Question

We have used the Zero-Product Property to solve algebraic equations. Matrices do not have this property. Let $$O$$ represent the $$2 \times 2$$ zero matrix$$O=\left[\begin{array}{ll} 0 & 0 \\ 0 & 0 \end{array}\right]$$Find $$2 \times 2$$ matrices $$A \neq O$$ and $$B \neq O$$ such that $$A B=O$$ Can you find a matrix $$A \neq O$$ such that $$A^{2}=O ?$$

Answer

**step1 Demonstrating AB=O for non-zero matrices A and B**

The problem states that for matrices, the Zero-Product Property (which says if A multiplied by B is zero, then either A or B must be zero) does not hold. We need to find two $$2 \times 2$$ matrices, A and B, that are not the zero matrix (meaning they are not full of zeros), but their product A multiplied by B results in the zero matrix.

EXTRACTED ENTRIES =

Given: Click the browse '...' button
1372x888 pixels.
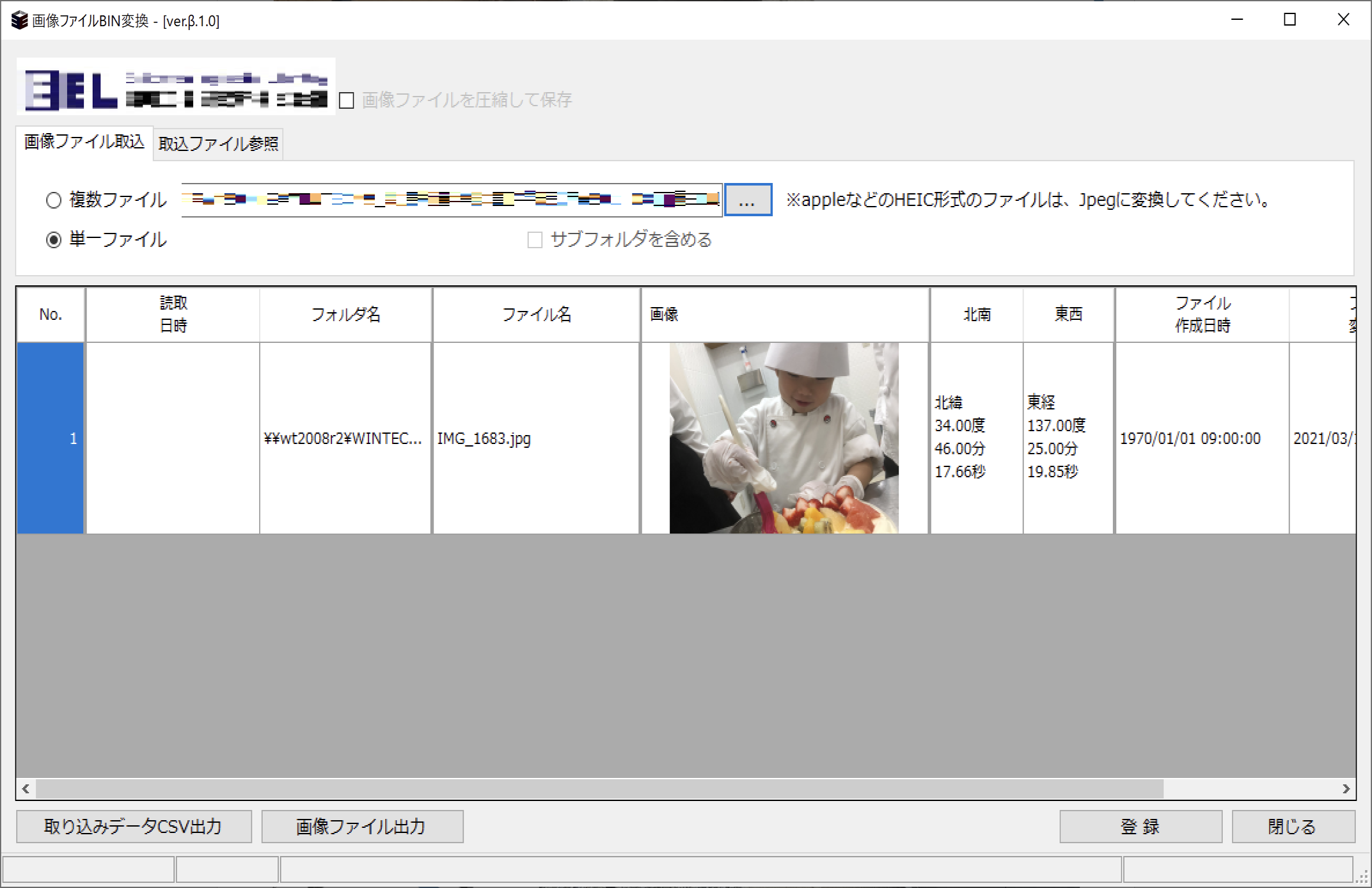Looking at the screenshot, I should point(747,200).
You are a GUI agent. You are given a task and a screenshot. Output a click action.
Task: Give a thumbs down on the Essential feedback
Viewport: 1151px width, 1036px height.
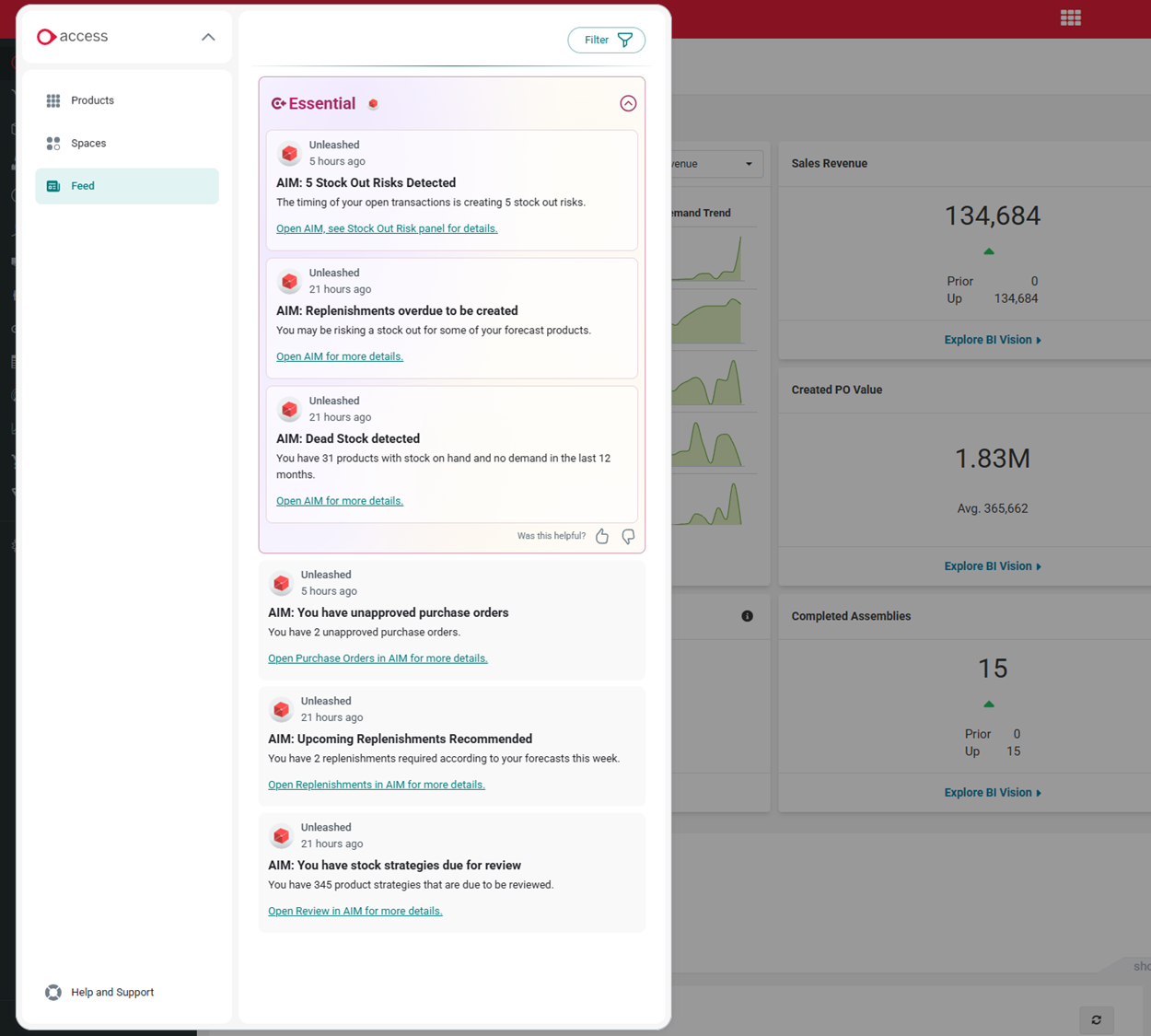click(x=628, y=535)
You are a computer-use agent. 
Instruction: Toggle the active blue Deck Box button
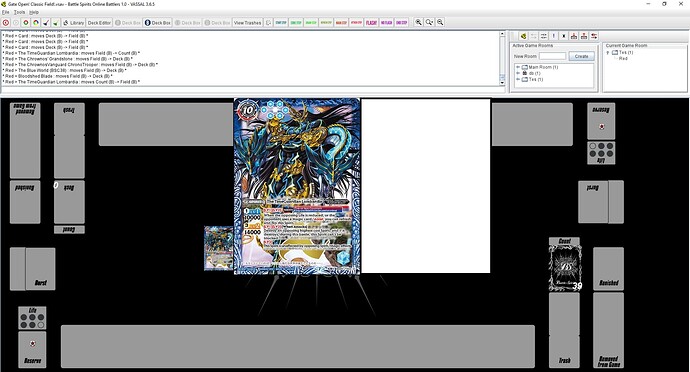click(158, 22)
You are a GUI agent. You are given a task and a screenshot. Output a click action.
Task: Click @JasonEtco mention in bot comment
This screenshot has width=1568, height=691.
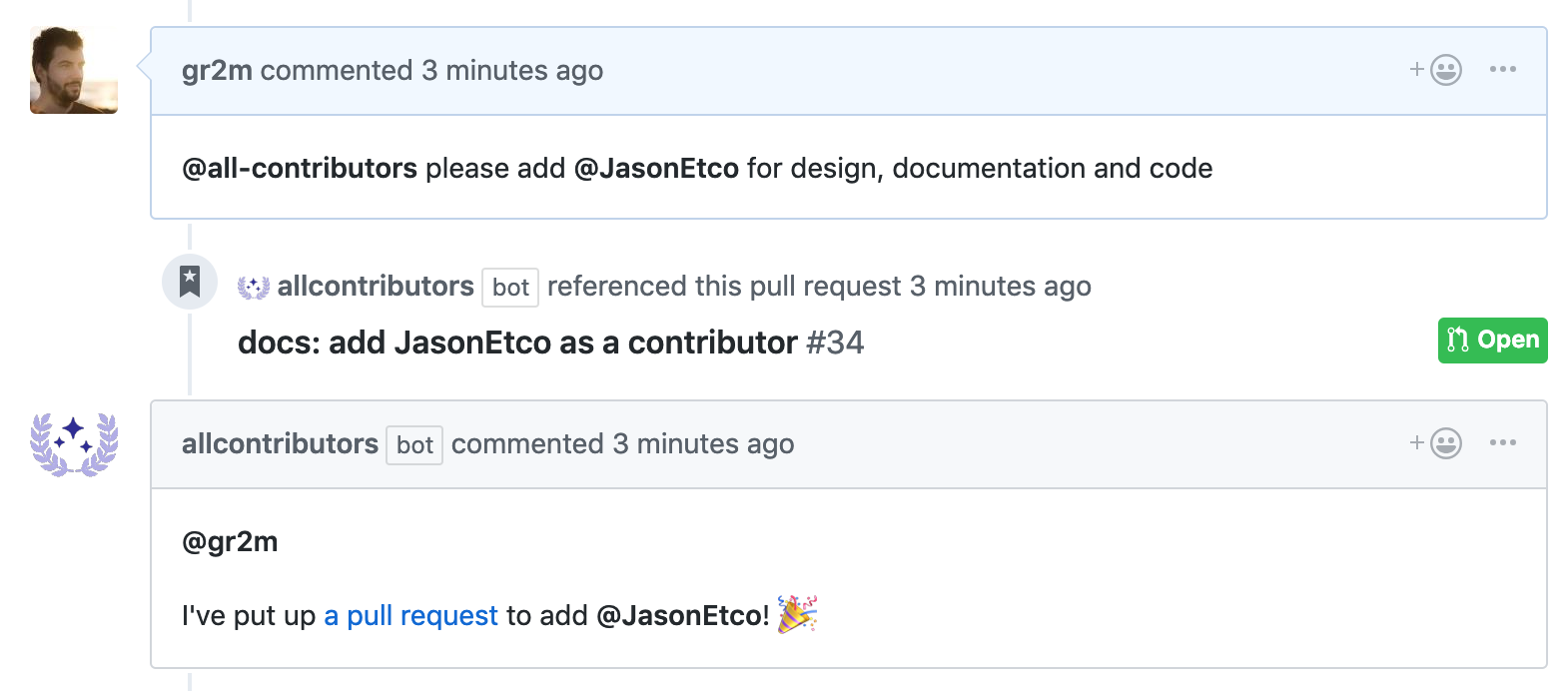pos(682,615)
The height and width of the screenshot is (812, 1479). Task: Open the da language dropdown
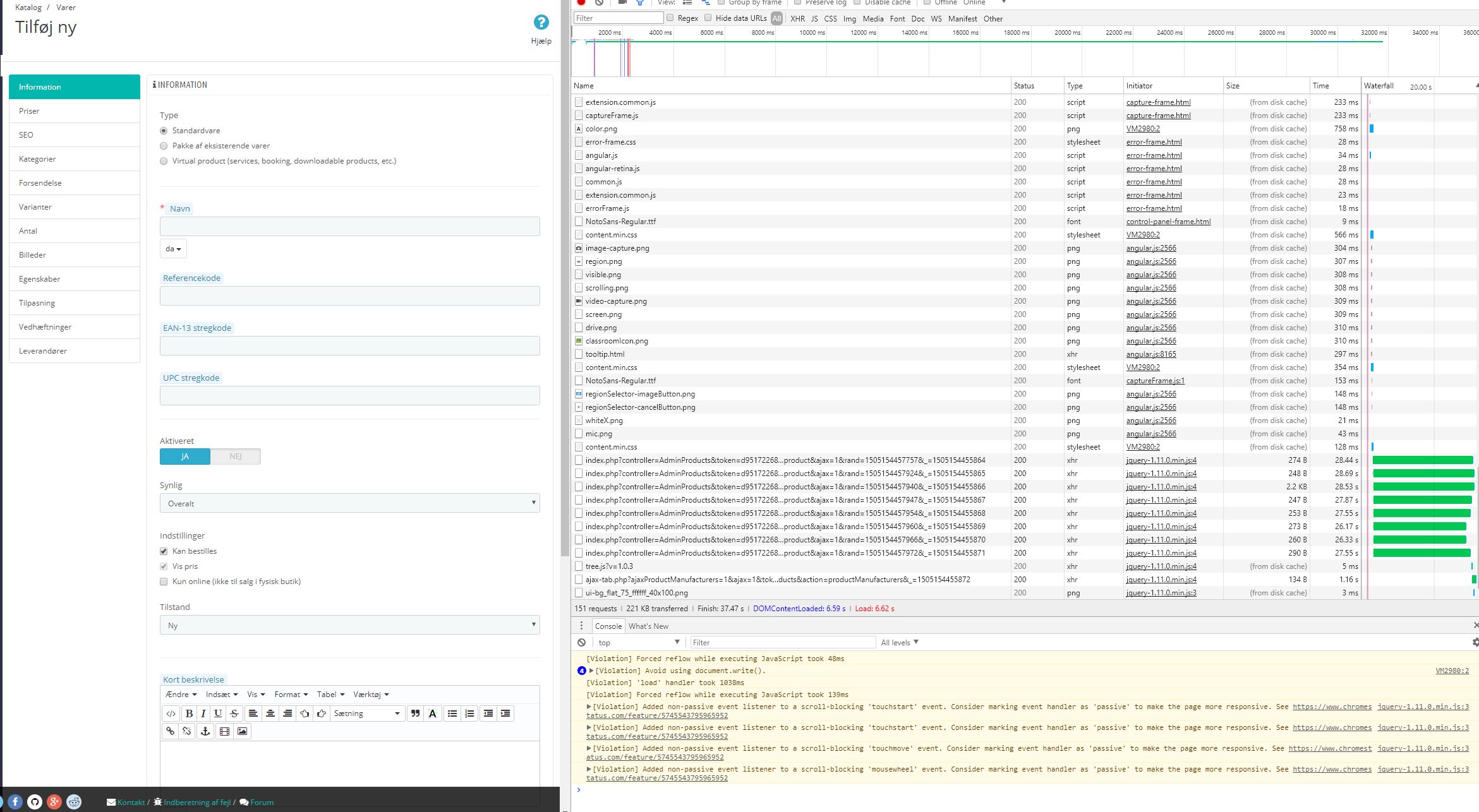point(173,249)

WRITTEN TASKS =
**A.** What does the matrix passage say the Zero-Product Property states?
**B.** Rewrite the matrix passage between "We have used" and "the zero matrix.", inclusive, swapping "zero matrix" for "null matrix".
**C.** Write the next part of the matrix passage, picking up after its final sentence.
The items are separate material, not connected to the matrix passage.

OUTPUTS BY TASK =
**A.** If A multiplied by B is zero, then either A or B must be zero.

**B.**
We have used the Zero-Product Property to solve algebraic equations. Matrices do not have this property. Let $$O$$ represent the $$2 \times 2$$ null matrix$$O=\left[\begin{array}{ll} 0 & 0 \\ 0 & 0 \end{array}\right]$$Find $$2 \times 2$$ matrices $$A \neq O$$ and $$B \neq O$$ such that $$A B=O$$ Can you find a matrix $$A \neq O$$ such that $$A^{2}=O ?$$

Answer

**step1 Demonstrating AB=O for non-zero matrices A and B**

The problem states that for matrices, the Zero-Product Property (which says if A multiplied by B is zero, then either A or B must be zero) does not hold. We need to find two $$2 \times 2$$ matrices, A and B, that are not the null matrix (meaning they are not full of zeros), but their product A multiplied by B results in the null matrix.

**C.**
First, let's understand how to multiply two $$2 \times 2$$ matrices. If we have matrix $$A = \begin{bmatrix} a & b \\ c & d \end{bmatrix}$$ and matrix $$B = \begin{bmatrix} e & f \\ g & h \end{bmatrix}$$, their product AB is calculated as follows:

$$AB = \begin{bmatrix} a & b \\ c & d \end{bmatrix} \begin{bmatrix} e & f \\ g & h \end{bmatrix} = \begin{bmatrix} (a \times e) + (b \times g) & (a \times f) + (b \times h) \\ (c \times e) + (d \times g) & (c \times f) + (d \times h) \end{bmatrix}$$

We need to find non-zero values for a, b, c, d, e, f, g, h such that the resulting product matrix is $$O = \begin{bmatrix} 0 & 0 \\ 0 & 0 \end{bmatrix}$$. Let's choose simple matrices for A and B that are clearly not the zero matrix.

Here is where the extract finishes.